What needs to be done
Copy the items from the line with "Expand the Connect" up to and including the line with "click(x=1061, y=90)", replacing "Crop" with "Trim" and leaving everything else unchanged.

Supplied records
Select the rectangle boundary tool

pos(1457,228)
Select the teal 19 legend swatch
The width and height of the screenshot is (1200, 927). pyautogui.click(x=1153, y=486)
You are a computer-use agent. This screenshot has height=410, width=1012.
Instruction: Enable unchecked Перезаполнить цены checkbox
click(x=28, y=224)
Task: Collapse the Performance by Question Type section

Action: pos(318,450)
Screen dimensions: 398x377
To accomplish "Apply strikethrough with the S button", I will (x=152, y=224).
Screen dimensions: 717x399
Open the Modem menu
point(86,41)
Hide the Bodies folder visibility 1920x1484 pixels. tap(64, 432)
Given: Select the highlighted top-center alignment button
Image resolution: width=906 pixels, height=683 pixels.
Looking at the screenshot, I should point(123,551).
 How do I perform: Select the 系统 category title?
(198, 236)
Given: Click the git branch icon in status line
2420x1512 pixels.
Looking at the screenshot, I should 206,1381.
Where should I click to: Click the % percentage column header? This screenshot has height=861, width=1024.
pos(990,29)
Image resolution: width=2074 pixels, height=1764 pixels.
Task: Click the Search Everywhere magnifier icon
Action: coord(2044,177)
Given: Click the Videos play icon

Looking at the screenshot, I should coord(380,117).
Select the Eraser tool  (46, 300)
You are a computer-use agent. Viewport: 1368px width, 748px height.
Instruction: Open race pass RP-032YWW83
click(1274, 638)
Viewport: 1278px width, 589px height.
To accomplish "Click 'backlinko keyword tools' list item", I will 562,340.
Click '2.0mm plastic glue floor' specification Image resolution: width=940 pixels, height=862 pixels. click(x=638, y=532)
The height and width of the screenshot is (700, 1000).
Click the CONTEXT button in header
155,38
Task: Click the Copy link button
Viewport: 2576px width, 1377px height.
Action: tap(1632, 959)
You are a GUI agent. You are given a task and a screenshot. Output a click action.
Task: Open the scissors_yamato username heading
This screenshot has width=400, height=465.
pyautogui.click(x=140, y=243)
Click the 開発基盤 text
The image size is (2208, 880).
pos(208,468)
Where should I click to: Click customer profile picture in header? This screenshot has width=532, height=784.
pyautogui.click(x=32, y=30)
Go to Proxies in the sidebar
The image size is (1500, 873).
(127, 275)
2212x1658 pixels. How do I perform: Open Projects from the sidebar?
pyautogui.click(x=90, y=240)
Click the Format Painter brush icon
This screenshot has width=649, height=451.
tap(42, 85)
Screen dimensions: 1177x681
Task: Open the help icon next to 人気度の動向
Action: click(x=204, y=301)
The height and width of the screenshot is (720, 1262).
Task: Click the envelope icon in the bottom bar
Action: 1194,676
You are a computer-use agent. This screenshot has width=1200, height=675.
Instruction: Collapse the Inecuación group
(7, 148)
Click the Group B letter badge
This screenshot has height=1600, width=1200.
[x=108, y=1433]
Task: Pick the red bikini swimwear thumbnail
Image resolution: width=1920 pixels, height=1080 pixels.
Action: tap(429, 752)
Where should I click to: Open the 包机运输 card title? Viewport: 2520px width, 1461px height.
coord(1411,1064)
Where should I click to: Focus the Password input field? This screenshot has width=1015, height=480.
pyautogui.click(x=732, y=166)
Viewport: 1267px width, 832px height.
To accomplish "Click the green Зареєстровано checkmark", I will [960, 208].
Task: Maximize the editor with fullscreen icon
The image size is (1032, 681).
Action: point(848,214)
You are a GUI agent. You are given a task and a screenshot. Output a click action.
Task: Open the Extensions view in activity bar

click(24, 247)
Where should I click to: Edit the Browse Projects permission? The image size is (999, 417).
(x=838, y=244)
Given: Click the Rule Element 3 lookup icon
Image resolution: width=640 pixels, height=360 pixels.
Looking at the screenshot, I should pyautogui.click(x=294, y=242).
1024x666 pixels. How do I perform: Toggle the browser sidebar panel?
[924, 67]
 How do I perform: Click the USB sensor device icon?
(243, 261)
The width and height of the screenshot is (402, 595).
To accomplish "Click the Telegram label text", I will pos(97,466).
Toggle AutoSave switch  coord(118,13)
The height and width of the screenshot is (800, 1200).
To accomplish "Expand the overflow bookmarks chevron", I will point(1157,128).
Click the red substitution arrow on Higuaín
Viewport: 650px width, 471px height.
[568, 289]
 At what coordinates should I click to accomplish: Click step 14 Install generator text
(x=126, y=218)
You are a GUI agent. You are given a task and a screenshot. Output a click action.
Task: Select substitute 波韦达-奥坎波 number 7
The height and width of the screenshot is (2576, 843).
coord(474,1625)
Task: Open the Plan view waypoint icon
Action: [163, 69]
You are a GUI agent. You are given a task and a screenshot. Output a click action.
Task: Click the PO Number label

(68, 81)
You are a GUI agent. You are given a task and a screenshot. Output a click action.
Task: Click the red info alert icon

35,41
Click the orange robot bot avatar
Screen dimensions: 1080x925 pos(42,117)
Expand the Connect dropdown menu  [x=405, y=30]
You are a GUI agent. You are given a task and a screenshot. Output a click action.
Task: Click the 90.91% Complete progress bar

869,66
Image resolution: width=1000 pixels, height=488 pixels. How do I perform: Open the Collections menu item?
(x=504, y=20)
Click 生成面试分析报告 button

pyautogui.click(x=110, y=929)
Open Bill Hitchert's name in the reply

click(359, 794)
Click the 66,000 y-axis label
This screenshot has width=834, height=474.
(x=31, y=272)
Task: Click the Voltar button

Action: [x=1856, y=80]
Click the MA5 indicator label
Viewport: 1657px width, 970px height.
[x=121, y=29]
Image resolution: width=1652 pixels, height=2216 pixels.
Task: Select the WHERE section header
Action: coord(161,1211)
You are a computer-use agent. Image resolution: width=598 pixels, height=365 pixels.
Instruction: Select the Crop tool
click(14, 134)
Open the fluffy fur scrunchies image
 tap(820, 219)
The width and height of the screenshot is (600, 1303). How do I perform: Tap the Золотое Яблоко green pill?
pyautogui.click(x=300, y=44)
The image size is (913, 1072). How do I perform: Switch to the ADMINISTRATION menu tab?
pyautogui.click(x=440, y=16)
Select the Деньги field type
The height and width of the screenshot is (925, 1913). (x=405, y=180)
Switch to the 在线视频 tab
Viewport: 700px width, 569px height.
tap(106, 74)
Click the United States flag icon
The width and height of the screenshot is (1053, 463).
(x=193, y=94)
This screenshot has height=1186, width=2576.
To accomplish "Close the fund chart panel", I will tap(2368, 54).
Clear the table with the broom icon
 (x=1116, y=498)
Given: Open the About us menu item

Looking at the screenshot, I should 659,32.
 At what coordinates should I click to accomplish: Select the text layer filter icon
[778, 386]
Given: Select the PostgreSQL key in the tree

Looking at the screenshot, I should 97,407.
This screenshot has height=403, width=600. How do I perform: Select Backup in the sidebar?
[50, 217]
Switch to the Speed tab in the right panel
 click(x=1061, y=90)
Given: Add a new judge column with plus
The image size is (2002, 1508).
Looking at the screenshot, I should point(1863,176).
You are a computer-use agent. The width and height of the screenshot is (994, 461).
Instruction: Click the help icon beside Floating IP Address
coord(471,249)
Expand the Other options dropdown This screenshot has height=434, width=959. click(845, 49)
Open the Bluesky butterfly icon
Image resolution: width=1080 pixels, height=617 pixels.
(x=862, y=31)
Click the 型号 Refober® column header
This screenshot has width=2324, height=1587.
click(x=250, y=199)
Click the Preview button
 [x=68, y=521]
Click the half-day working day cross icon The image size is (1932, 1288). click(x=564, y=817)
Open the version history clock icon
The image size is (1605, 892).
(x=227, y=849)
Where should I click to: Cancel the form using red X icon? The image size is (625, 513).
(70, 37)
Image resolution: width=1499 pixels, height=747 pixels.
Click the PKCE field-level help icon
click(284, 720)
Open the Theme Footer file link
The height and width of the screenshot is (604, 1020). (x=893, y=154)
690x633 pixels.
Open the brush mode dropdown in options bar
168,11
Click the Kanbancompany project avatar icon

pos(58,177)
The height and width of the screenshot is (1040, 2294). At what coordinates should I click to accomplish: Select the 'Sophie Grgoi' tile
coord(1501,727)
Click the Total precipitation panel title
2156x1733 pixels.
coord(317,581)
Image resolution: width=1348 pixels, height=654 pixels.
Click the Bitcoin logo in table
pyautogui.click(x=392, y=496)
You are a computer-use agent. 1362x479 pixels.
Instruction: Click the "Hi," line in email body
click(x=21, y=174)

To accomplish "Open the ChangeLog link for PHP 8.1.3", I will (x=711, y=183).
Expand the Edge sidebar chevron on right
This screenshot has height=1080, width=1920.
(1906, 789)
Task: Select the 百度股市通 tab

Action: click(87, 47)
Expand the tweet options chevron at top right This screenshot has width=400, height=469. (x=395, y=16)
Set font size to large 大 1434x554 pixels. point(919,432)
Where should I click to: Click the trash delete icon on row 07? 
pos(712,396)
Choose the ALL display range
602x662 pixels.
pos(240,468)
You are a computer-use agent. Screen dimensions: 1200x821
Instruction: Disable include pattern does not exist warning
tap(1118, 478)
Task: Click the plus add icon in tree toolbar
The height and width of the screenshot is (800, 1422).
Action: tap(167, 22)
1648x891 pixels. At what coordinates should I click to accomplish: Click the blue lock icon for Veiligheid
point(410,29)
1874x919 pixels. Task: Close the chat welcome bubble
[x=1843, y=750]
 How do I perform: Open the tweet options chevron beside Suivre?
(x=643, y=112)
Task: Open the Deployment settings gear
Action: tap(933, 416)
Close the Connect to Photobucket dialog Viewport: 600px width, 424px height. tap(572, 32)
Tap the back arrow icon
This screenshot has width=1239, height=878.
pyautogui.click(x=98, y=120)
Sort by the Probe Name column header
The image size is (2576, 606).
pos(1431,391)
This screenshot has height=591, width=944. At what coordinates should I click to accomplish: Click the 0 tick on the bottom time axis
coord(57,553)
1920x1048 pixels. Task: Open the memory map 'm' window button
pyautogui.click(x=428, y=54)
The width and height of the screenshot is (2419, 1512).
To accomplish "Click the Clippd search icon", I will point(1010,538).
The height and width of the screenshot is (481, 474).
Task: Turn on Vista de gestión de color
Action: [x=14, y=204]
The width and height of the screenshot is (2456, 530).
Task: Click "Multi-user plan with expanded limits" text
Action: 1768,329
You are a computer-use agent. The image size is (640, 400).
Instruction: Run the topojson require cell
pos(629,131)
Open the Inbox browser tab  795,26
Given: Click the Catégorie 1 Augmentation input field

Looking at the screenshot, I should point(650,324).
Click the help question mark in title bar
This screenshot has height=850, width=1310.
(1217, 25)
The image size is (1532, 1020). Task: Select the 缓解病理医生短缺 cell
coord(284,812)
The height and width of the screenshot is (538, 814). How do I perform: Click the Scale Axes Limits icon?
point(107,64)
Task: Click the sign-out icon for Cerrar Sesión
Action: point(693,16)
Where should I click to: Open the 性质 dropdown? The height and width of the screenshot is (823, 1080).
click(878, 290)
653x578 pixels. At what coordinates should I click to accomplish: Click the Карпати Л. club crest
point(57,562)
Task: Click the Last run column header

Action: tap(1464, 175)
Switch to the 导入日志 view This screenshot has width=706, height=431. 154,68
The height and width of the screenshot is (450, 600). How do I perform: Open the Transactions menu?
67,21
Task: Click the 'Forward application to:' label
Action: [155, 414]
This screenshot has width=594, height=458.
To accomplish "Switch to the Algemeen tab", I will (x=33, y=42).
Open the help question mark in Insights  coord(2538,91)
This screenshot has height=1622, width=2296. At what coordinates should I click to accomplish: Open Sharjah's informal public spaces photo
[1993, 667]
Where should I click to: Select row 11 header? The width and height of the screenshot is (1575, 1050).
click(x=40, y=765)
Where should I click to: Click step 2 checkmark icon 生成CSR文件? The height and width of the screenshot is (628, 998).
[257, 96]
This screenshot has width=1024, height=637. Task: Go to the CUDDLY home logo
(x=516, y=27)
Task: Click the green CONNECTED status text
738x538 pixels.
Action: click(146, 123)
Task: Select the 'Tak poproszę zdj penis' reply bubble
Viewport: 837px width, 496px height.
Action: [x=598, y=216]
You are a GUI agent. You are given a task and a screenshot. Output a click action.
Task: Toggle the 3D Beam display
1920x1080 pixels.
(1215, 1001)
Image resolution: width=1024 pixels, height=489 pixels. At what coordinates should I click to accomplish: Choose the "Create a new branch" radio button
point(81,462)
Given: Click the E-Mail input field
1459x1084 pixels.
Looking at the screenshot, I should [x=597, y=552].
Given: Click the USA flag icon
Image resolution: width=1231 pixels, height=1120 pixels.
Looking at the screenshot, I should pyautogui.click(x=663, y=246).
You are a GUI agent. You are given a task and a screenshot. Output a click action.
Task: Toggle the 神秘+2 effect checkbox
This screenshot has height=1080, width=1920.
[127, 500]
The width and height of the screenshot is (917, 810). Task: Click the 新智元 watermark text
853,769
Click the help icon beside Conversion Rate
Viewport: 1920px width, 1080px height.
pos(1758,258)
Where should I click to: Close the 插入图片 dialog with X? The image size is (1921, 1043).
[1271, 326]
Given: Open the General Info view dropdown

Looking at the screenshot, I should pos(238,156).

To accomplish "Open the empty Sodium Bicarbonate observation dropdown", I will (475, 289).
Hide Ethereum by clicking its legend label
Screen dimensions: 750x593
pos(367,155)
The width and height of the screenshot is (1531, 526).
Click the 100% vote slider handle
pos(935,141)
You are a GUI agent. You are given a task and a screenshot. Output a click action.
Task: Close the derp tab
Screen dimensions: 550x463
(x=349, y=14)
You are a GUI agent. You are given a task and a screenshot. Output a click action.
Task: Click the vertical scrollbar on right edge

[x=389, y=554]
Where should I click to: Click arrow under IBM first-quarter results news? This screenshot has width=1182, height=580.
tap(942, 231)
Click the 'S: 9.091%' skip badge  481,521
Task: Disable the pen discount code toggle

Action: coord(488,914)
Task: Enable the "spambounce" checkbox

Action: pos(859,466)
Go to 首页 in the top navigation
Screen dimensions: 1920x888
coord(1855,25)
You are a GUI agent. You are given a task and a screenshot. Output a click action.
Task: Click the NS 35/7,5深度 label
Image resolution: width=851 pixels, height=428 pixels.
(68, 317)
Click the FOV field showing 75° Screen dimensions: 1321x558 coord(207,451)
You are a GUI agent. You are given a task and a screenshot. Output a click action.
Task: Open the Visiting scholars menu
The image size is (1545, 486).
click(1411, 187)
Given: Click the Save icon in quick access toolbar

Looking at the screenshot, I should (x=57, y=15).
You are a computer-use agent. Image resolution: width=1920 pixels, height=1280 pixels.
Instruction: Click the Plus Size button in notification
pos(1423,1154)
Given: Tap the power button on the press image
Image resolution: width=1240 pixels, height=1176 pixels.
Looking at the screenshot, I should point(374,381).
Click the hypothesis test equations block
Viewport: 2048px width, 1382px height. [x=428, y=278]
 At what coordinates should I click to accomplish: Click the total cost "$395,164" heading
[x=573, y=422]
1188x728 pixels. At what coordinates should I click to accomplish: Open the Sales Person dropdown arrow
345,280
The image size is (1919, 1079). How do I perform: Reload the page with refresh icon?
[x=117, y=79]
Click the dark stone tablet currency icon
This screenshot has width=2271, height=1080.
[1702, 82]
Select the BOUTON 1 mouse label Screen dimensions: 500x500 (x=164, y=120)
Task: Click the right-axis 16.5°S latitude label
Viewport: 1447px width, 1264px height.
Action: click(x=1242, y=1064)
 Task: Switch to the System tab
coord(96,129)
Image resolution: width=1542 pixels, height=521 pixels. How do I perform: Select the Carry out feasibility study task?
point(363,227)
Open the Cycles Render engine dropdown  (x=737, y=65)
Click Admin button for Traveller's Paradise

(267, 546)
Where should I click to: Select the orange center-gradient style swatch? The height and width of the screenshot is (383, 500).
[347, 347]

Result of the exercise
Expand the Connect dropdown menu  [x=405, y=30]
You are a GUI agent. You are given a task and a screenshot. Output a click action.
Task: Click the 90.91% Complete progress bar

869,66
Image resolution: width=1000 pixels, height=488 pixels. How do I perform: Open the Collections menu item?
(x=504, y=20)
Click 生成面试分析报告 button

pyautogui.click(x=110, y=929)
Open Bill Hitchert's name in the reply

click(359, 794)
Click the 66,000 y-axis label
This screenshot has width=834, height=474.
(x=31, y=272)
Task: Click the Voltar button

Action: [x=1856, y=80]
Click the MA5 indicator label
Viewport: 1657px width, 970px height.
[x=121, y=29]
Image resolution: width=1652 pixels, height=2216 pixels.
Task: Select the WHERE section header
Action: coord(161,1211)
You are a computer-use agent. Image resolution: width=598 pixels, height=365 pixels.
Instruction: Select the Trim tool
click(14, 134)
Open the fluffy fur scrunchies image
 tap(820, 219)
The width and height of the screenshot is (600, 1303). How do I perform: Tap the Золотое Яблоко green pill?
pyautogui.click(x=300, y=44)
The image size is (913, 1072). How do I perform: Switch to the ADMINISTRATION menu tab?
pyautogui.click(x=440, y=16)
Select the Деньги field type
The height and width of the screenshot is (925, 1913). (x=405, y=180)
Switch to the 在线视频 tab
Viewport: 700px width, 569px height.
tap(106, 74)
Click the United States flag icon
The width and height of the screenshot is (1053, 463).
(x=193, y=94)
This screenshot has height=1186, width=2576.
To accomplish "Close the fund chart panel", I will tap(2368, 54).
Clear the table with the broom icon
 (x=1116, y=498)
Given: Open the About us menu item

Looking at the screenshot, I should 659,32.
 At what coordinates should I click to accomplish: Select the text layer filter icon
[778, 386]
Given: Select the PostgreSQL key in the tree

Looking at the screenshot, I should 97,407.
This screenshot has height=403, width=600. How do I perform: Select Backup in the sidebar?
[50, 217]
Switch to the Speed tab in the right panel
 click(x=1061, y=90)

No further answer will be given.